しかし、1997年7月2日にバーツ(タイの通貨単位)の価値が下落、タイが通貨危機に陥って以来、アジア全体でドミノ現象が起きた時に、Prachai氏の会社は30億ドル弱の負債を支払うことができなくなった。現在、彼の会社経営は多少回復したが、セメント製造分野のみで支配力を維持、この10年で新工場を一つも設立することができなかった。
Prachai氏の話しから、通貨危機後のアジア経済の現状が多少わかるだろう。アジア開発銀行(ADB)は通貨危機によって最も影響を受けた5カ国(タイ、インドネシア、マレーシア、韓国とフィリピン)の経済状況についての調査を行った。結果は一人当たりGDPは1997年前の水準に戻っていた。一方、貿易収支、外貨準備、企業間とk政策、金融市場の厚み、政府の調節役割と他の経済指数は改善された。
ところが、この5カ国には、喪失感、海外投資家にとっては魅力な投資先ではないという雰囲気、そして最も幸福な時間は将来ではなく過去のことだと言う気持ちがまだ残っているようだ。2000~2006年の段階で、各国の成長率は1990~1996年の段階の平均成長率より2.5%/年低かった。ADB総裁であるRajat Nag氏は、原因は政府と企業両方が投資活動に対して慎重な態度を崩していないためであるとコメントした。
一方、政治不安と不良債権もアジア地域の多国の経済成長を抑制する要因である。去年、タイで軍事クーデターが起きた。現在でも南部の政治的暴力がタイへの投資活動に悪い影響を与えている。フィリピンでも反乱軍への対処が必要である。また、インドネシアはスハルト政権転覆やバリ島での爆弾テロ (2002年)が起きた後完全に回復はしていない。

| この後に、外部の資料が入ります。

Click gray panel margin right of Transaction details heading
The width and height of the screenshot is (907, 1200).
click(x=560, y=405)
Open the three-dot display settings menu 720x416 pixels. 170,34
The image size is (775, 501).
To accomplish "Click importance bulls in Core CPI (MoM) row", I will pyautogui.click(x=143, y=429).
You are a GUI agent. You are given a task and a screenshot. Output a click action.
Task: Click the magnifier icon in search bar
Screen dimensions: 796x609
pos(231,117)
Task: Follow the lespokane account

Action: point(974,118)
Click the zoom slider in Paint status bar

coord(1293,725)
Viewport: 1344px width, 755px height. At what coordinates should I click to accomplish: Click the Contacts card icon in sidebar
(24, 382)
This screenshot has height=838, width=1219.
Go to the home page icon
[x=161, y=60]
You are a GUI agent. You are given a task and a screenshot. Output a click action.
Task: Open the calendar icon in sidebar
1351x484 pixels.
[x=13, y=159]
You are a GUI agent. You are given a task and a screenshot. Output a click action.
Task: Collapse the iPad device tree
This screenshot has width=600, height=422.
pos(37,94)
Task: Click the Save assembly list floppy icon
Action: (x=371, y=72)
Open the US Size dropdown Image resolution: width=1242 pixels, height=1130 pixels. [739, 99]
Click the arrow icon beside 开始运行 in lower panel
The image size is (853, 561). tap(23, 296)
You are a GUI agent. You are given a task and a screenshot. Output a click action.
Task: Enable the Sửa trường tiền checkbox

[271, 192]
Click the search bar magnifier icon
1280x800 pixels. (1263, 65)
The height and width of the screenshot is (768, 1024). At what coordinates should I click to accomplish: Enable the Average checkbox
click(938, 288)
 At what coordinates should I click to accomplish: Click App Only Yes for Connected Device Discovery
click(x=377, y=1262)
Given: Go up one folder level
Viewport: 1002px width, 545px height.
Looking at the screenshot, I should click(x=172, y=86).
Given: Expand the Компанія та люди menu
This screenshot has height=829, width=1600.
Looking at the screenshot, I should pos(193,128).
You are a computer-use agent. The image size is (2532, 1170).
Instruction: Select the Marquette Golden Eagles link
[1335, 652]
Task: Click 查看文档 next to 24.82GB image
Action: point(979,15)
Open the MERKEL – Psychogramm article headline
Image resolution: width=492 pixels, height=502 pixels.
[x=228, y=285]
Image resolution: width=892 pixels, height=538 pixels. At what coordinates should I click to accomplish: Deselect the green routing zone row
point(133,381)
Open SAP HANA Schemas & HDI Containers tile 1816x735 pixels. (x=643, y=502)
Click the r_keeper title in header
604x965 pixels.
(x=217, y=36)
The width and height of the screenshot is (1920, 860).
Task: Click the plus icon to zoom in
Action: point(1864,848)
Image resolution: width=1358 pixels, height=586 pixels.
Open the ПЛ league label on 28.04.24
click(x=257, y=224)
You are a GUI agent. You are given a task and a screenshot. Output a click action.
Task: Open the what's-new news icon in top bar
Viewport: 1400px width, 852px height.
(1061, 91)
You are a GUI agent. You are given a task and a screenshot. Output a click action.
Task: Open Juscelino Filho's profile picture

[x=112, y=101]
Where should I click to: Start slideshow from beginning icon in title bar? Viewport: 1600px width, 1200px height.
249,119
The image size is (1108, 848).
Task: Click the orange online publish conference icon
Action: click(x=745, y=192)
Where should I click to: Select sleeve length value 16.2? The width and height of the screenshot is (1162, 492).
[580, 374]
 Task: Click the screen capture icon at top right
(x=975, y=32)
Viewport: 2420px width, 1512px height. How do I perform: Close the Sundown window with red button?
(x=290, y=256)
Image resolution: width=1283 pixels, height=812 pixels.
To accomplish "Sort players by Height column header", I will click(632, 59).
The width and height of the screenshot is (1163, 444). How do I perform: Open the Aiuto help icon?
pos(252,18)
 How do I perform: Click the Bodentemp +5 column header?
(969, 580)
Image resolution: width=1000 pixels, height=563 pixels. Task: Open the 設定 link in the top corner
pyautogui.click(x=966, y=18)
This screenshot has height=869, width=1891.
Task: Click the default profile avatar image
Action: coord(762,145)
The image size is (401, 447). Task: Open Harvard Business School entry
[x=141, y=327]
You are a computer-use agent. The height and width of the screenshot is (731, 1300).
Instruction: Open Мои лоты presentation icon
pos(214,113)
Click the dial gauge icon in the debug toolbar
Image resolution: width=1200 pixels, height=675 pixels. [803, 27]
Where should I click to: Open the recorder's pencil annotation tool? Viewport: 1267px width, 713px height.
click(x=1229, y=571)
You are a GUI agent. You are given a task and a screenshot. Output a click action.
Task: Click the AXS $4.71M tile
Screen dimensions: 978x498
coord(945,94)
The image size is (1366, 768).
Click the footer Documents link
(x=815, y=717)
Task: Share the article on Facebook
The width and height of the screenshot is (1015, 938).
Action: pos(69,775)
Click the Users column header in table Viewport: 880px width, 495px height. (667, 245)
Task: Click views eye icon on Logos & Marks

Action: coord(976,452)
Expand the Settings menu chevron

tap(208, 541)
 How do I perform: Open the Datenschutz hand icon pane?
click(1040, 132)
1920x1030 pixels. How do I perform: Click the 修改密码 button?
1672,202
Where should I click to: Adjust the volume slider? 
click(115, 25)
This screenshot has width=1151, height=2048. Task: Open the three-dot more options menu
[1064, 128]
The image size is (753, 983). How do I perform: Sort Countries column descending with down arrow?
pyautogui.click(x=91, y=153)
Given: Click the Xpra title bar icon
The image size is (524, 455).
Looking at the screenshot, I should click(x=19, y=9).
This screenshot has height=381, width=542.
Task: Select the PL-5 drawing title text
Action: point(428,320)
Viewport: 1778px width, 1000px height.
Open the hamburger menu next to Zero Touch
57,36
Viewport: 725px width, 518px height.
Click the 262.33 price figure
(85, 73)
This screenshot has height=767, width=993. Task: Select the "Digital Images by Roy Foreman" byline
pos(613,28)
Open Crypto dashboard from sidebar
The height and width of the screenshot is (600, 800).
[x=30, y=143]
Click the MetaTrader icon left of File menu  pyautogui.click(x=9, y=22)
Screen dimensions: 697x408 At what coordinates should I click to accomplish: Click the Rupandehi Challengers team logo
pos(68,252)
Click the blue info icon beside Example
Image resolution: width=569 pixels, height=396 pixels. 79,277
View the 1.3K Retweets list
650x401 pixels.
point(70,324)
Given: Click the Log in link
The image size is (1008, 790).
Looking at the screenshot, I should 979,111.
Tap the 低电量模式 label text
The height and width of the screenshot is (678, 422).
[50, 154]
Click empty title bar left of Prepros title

タイの財務大臣であるChalongphob Sussangkarn氏は、タイは銀行借入金を完全に解決し、今年末に行われる予定の選挙後には、経済が積極的に変転すると宣言した。また、他の金融危機が起きる可能性がないという。
しかし、同時に同氏はタイ等のGDPが中位レベルの諸国は、資本市場の様々脅威に直面していると言い、長期的に考えれば1990年代の二桁成長率はタイや他の国にとって持続可能な数字ではないと警告した。中国からの輸出品が世界市場で飽和し始めているため、中国経済でさえ成長速度は緩やかになる、という。